Everything I've read so far on the subject has documented a correlation between gut flora and certain diseases, but I've yet to see any causative relationship established either way.
It's an interesting dilemma, but it's probably unethical to test the hypothesis directly, i.e. infect naive humans with H. Pylori to see if they subsequently develop metabolic syndrome or type 2 diabetes.
I think you can test it indirectly by testing type 2 diabetics for H. Pylori antibodies and treating those who are positive for it. The National Health and Nutrition Examination Surveys found a correlation between H. Pylori antibodies and elevated hemoglobin A1c. That would be another population for treatment of a presumptive H.Pylori in a double blind trial. If that resolves type 2 diabetes or prediabetic hyperglycemia, that speaks for itself. If I had my druthers, I'd test those responding to H. pylori treatment with normal blood glucose levels for any common defects in their innate or acquired immune systems.

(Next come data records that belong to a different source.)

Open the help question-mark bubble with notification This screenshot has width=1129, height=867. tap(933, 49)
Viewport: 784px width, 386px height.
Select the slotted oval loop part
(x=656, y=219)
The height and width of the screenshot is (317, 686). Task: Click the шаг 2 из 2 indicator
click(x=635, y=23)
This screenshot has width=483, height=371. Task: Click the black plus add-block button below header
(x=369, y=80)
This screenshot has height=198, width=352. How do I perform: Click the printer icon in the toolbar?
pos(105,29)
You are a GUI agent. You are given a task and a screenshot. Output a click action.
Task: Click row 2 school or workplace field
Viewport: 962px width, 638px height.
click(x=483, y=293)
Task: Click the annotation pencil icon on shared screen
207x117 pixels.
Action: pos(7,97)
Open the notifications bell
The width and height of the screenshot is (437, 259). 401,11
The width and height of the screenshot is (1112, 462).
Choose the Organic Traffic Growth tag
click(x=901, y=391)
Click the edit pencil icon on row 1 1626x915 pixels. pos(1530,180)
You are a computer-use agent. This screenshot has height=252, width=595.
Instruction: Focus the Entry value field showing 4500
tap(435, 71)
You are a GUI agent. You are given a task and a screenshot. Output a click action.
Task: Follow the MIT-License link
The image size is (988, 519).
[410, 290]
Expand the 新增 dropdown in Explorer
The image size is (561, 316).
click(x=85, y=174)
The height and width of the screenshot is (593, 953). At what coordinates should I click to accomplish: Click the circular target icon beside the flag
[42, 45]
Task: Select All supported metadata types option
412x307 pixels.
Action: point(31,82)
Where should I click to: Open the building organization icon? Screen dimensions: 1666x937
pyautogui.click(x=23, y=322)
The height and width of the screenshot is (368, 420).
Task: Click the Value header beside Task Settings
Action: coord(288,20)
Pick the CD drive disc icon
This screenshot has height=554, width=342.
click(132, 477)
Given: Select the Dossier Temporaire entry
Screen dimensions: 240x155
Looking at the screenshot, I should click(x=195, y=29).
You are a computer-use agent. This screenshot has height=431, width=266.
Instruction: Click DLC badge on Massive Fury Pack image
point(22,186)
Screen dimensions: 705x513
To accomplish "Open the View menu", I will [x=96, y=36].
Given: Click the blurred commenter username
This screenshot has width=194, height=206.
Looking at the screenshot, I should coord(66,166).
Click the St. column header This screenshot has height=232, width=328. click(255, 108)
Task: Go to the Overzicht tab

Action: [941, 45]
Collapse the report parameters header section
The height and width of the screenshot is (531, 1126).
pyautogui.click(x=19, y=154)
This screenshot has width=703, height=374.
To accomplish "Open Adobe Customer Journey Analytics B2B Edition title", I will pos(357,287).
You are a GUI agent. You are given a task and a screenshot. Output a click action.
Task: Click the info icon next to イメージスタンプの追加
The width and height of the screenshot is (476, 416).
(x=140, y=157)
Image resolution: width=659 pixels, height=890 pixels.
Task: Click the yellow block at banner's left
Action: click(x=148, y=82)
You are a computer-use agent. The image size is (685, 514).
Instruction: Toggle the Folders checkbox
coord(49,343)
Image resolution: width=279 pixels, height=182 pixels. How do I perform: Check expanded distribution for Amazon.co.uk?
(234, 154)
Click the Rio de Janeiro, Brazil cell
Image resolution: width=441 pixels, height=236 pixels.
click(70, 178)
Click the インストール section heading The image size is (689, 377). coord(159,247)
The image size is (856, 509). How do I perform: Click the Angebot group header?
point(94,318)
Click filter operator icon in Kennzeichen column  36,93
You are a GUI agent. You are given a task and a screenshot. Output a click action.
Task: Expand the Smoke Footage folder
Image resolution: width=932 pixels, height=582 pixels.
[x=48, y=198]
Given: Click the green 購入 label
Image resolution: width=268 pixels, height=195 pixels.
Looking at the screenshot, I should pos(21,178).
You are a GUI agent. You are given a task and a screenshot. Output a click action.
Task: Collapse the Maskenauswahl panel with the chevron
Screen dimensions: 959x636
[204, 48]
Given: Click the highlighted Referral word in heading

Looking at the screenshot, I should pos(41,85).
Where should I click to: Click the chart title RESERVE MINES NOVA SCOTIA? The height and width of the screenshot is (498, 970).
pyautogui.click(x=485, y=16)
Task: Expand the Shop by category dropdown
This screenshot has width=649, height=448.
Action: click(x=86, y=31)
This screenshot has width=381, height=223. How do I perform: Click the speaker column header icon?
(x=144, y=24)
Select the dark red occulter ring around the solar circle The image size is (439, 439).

The journal article referenced in this article isn't indexed at PubMed yet, so I can't read it.
I found the link in comment# 1 by going to the named journal, Cell Host & Microbe. It's a method I had to use after the updated PubMed couldn't support my old computer. I usually check the author's surname on the journal's homepage and in their advance online publication or equivalent link.
However, I question whether the response of TLR5 knockout mice to infection is relevant to the question of which comes first, the gut flora or the inflammatory condition.
That's not unreasonable, but I'd like to rule out defects in the innate immune system, e.g. Toll-like receptors and diabetes: a therapeutic perspective.
Association between gastric Helicobacter pylori colonization and glycated hemoglobin levels.
Helicobacter pylori infection is associated with an increased rate of diabetes.
I'd stick with cell culture studies or animals as a last resort. There are plenty of methods of testing these questions that don't involve clinical studies with human subjects. (I dislike clinical human studies anyway; I find them extremely limited in the types of questions that they can answer, and often they are flawed in other ways.)
I was able to find the abstract directly at the journal website. The full abstract, at least, seems to recognize that there is a more complicated two-way interaction between host and flora than the article posted here would indicate. Still, this article makes claims that are not, as far as I can tell, supported by the evidence--for example, the claim that it may be important to control the early environment to prevent conditions such as metabolic syndrome leading to obesity. I think that, to a large extent, the metabolic conditions cause the change in microflora. Since an obese person's biochemistry is not the same as a thin person's biochemistry, I would expect to see a difference in species prevalence of gut microflora as a result.